"Yes, older and better—altogether different. You'd never believe how clever Prin is, and pretty too—I call her the Princess."

"I hope she is good to you?"

"I should think she is," said Bert stoutly; "when she is at home," he added, as an afterthought.

The claims of duty prevented the nurse from pursuing her inquiries. She hastily bid Bert good-bye, and he walked away with a very serious face, striving hard to keep the tears from his eyes.

A pleasant sense of freedom came to him, however, when he found himself outside the walls of the hospital. After all it was good to be able to move about and go where he listed. Bert was not conscious of weakness. A broken bone is not like a disease; he had eaten and slept well during his stay in the hospital, and having had much more nourishing food than he was able to provide for himself, he had gained rather than lost strength since his accident. He felt in no hurry to reach the miserable street in which he lived, though he anticipated with pleasure the welcome he would receive from the old sailor.

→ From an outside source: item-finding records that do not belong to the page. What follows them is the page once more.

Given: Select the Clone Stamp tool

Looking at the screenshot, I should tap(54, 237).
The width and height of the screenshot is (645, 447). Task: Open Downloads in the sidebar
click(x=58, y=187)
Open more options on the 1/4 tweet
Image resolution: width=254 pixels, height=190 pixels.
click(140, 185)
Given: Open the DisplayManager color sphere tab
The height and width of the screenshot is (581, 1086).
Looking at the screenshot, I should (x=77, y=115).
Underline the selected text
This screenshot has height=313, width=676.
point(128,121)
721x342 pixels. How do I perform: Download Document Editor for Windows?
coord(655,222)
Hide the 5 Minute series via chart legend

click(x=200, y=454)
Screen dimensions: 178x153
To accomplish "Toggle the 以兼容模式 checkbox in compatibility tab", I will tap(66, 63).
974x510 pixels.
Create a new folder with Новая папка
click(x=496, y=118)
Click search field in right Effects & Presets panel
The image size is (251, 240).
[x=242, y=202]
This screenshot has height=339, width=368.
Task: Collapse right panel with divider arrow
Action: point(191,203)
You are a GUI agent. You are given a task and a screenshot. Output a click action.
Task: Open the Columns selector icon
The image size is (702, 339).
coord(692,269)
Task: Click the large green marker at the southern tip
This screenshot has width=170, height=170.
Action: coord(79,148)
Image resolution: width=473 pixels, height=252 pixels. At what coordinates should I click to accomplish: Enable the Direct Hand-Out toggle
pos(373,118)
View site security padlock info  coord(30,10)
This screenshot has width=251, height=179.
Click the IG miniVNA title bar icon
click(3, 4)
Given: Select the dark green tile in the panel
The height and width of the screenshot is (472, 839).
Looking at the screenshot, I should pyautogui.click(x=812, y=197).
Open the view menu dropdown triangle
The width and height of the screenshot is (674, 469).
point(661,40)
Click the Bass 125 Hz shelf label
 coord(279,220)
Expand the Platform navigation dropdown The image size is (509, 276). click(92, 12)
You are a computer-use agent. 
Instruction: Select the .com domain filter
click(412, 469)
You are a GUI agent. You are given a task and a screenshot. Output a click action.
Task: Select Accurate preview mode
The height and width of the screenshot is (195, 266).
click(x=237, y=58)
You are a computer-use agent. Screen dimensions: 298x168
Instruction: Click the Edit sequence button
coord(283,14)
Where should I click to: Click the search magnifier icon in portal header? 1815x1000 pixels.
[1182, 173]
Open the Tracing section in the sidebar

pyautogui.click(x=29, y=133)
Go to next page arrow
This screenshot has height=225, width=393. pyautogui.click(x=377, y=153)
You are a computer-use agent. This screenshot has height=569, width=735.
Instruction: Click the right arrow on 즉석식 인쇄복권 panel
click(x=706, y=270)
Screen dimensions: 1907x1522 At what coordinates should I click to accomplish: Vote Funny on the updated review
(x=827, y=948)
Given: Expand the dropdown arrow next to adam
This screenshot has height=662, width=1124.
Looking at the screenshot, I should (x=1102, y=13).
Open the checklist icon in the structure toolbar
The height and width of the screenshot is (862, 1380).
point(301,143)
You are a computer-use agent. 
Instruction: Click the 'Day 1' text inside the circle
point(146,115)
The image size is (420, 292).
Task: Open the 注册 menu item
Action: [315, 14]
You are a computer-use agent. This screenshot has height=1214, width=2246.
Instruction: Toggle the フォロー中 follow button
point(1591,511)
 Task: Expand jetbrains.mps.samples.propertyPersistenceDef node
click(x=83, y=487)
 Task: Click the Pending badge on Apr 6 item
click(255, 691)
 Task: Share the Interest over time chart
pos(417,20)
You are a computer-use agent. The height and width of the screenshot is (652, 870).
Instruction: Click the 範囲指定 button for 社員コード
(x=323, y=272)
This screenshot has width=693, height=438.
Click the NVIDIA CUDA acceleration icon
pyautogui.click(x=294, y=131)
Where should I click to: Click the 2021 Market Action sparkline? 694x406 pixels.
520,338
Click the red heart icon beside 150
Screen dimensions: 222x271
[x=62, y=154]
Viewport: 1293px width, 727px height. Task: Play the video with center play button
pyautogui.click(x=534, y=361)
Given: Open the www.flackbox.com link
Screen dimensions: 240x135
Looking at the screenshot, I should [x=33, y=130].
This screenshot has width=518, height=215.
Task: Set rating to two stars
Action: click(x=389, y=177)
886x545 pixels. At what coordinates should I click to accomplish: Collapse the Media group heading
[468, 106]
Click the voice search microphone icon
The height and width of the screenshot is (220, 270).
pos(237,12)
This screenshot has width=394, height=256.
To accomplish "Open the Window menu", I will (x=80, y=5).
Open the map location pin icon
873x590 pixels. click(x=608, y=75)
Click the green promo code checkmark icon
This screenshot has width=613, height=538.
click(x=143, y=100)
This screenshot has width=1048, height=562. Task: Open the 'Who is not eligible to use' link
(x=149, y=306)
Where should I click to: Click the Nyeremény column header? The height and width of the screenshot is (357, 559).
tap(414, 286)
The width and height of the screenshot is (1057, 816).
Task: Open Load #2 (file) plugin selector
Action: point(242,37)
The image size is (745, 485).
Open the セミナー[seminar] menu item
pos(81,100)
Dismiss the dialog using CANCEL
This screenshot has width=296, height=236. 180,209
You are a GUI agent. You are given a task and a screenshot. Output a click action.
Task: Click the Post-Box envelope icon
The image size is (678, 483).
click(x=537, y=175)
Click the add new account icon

Had he known the hour of his dismissal, Mr. Corney might have come to the hospital to fetch Bert; but probably the old man would have found it impossible to leave his sister, whom he needed to watch constantly, if he would save her from the intemperance that threatened to prove fatal to her.

It was in the afternoon that Bert came out of St. George's Hospital, and the gay traffic which distinguishes Hyde Park Corner was at its greatest height. He stood for a while to watch the smart equipages that went by, half expecting to catch sight of Prin seated in one of them. Presently, he crossed the road and examined with interest the place where his accident had occurred.

"It was just here I caught sight of the Princess," he said to himself. "I could hardly believe my eyes, at first, and even now it seems to me like a dream. I wonder where she is. Is she still in London? Surely if she were, she would try to see me."

With the thought, a sudden fear smote Bert.

What if Prin had been to the street to seek him, while he was in the hospital, and, not finding him, had given up the search! "But surely I should have heard of it if she had been there," thought Bert. "Mr. Corney would have told me."